Sur le Rwanda, vous savez que la France fait face à ce problème, avec bien peu de
concours, à l'exception des Sénégalais, par la création des zones humanitaires de sécurité. Et
il y a ce problème prévu, évidemment, mais qui se pose d'une manière plus pressante chaque
jour, celui des personnes déplacées devant l'évolution du front dans la guerre civile qui se
déroule là-bas. Il s'agit de 850.000 à plus d'un million de personnes qu'il faudra savoir et
pouvoir aider pour éviter un nouveau drame de grande ampleur. C'est une situation de
détresse et nous souhaitons vraiment que des organisations internationales, des organisations
humanitaires se mobilisent. La France continue sa mission, en conformité avec le mandat qui
lui a été fixé par les Nations unies. Elle attend la relève. Elle a d'ailleurs annoncé ce qu'elle
entendait faire et il nous semble, à l 'issue de cette réunion et au vu des informations reçues,
qu'il y aurait peut-être un peu plus de sentiment d'urgence qu'il n'y en avait ces derniers jours.
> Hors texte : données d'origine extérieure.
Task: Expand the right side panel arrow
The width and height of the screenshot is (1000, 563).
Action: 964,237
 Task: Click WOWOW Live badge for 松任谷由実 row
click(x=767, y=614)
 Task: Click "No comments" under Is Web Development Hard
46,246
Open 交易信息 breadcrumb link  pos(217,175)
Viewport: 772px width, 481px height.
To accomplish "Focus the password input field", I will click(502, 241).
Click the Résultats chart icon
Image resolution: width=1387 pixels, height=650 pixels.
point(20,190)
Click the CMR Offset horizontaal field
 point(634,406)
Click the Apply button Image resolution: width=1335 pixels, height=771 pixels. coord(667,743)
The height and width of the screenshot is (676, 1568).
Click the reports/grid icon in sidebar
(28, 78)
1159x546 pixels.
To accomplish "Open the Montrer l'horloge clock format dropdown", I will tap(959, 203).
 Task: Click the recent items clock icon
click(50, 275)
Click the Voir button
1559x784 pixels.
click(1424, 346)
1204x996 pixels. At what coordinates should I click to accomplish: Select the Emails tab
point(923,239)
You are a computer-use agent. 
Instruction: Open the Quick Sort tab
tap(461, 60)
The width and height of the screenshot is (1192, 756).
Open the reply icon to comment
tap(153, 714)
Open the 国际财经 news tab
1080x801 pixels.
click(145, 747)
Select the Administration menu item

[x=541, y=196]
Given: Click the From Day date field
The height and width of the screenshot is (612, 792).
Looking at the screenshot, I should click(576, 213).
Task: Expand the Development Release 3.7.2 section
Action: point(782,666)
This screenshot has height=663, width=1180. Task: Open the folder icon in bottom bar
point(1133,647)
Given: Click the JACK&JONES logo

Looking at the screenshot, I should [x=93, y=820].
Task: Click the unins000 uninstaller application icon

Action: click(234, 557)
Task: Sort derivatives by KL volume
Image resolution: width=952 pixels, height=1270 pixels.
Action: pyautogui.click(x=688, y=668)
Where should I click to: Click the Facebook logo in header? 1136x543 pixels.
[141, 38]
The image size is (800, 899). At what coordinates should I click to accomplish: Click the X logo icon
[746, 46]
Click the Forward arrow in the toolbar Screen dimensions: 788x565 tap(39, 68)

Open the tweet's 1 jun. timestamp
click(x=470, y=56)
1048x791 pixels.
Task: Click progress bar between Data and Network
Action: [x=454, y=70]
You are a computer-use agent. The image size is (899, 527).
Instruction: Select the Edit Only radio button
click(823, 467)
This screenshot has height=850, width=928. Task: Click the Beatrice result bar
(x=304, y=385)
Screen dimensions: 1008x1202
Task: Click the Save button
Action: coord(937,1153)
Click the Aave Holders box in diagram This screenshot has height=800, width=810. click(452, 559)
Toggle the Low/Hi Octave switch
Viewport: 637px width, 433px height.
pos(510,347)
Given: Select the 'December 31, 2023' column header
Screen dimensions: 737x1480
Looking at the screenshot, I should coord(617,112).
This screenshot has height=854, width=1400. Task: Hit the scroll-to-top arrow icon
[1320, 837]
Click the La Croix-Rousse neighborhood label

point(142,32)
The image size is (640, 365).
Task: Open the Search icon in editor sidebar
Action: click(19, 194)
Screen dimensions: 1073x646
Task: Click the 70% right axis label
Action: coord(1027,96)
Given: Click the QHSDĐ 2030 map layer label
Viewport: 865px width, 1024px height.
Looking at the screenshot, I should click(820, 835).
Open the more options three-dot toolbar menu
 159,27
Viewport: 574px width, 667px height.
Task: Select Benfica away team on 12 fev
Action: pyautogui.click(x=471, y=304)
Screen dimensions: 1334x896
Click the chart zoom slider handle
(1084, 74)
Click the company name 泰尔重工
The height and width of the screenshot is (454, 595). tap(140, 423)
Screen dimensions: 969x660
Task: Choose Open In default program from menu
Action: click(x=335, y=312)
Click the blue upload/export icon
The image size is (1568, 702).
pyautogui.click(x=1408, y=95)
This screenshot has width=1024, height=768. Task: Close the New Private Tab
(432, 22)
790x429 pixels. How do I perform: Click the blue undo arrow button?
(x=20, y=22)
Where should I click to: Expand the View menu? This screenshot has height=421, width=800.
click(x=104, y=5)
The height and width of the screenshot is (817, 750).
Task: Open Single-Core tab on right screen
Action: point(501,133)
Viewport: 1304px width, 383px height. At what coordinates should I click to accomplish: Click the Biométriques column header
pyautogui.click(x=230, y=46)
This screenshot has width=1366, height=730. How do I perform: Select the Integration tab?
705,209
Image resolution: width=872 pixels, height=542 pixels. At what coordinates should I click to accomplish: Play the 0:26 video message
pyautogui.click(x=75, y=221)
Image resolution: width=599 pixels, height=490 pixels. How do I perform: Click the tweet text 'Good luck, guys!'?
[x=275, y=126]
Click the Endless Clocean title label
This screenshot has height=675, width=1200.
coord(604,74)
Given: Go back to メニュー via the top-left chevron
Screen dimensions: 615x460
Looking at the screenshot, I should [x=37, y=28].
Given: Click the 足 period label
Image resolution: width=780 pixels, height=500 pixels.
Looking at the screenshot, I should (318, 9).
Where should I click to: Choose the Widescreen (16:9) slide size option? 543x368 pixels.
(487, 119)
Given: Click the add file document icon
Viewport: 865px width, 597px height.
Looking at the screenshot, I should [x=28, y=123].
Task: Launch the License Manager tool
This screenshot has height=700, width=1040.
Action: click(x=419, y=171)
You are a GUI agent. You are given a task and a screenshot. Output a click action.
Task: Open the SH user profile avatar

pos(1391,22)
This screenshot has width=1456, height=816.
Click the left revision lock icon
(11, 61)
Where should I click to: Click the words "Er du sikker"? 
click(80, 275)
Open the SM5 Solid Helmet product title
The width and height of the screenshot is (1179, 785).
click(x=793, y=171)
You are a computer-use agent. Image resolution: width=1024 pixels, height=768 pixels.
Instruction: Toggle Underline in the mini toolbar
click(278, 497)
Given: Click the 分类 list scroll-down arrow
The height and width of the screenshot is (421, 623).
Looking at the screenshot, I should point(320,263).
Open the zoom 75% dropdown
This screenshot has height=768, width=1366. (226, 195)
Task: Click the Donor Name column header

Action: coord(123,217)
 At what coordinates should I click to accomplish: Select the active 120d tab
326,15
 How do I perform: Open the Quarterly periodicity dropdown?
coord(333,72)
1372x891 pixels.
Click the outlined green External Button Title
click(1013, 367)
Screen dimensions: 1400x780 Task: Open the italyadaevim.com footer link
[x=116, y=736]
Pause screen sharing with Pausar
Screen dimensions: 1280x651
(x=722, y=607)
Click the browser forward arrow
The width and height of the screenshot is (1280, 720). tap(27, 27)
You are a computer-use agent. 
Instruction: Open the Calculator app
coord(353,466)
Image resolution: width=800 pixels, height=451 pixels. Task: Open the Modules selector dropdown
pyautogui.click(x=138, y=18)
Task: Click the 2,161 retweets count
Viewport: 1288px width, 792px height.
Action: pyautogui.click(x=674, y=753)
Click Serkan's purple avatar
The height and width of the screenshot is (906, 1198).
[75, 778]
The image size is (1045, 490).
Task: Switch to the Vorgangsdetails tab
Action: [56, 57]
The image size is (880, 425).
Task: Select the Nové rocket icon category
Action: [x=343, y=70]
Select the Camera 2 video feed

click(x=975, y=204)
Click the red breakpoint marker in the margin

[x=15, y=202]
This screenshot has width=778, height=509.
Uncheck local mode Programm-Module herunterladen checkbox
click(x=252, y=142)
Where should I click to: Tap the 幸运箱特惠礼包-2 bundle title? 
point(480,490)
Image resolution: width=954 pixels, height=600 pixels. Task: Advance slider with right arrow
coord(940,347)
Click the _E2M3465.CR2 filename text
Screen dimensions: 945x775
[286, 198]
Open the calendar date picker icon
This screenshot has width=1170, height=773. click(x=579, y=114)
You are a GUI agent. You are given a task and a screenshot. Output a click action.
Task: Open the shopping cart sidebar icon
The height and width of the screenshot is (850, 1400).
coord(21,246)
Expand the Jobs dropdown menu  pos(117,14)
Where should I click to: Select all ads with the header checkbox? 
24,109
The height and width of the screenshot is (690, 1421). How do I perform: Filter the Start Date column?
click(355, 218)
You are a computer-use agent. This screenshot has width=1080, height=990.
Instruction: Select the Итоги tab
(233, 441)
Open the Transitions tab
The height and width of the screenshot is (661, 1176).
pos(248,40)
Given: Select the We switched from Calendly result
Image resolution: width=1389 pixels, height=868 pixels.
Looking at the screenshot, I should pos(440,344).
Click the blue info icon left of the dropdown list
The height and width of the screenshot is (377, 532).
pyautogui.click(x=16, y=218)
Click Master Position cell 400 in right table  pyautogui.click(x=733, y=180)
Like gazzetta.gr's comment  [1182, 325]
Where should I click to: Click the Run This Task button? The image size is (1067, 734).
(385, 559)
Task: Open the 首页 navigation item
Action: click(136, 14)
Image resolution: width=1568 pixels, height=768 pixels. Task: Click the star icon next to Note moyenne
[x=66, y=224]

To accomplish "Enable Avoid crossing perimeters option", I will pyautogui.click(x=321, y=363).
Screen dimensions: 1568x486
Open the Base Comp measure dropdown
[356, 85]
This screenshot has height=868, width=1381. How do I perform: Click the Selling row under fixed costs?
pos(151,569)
J'ai observé, tout de même, avec intérêt, et même avec une certaine satisfaction, que ce
que l'on appellera le G8, a tenu à marquer une reconnaissance particulière des efforts
accomplis par la France, qualifiés de méritoires.

Voilà, je vais m'arrêter là. Vous avez la déclaration présidentielle. Elle comporte douze
points. Selon le degré d'intérêt que vous portez à tel ou tel de ces points, je suis à votre
disposition.

Yemen



Q - Monsieur le Président, Je vais vous reposer la même question que je vous ai posée,
sur le Yémen, à Corfou. En quels termes, avez-vous évoqué la question du Yémen et quelles
sont les exigences auxquelles le gouvernement de Sanaa devrait se plier ?

R - Nous attendons de Sanaa, qui semble avoir remporté un succès militaire, de ne pas
en tirer avantage au-delà de ce qui est convenu d'appeler un comportement humanitaire et
unitaire, puisque sa position était de défendre - et on le conçoit - l'unité de son pays. Il ne faut
pas que cette unité soit altérée par des comportements qui pourraient lui nuire. Donc, nous
encourageons le gouvernement du Yémen à rechercher toutes les possibilités d'entente et de
dialogue avec les populations qui, hier, se combattaient.

Evolution des sommets du G7



Q - Monsieur le Président, Naples était votre quatorzième Sommet des Sept, sauf erreur.
En quatorze ans, est-ce que vous avez trouvé une évolution à ces Sommets ? Est-ce que votre
jugement sur eux a été modifié en quoi que ce soit ?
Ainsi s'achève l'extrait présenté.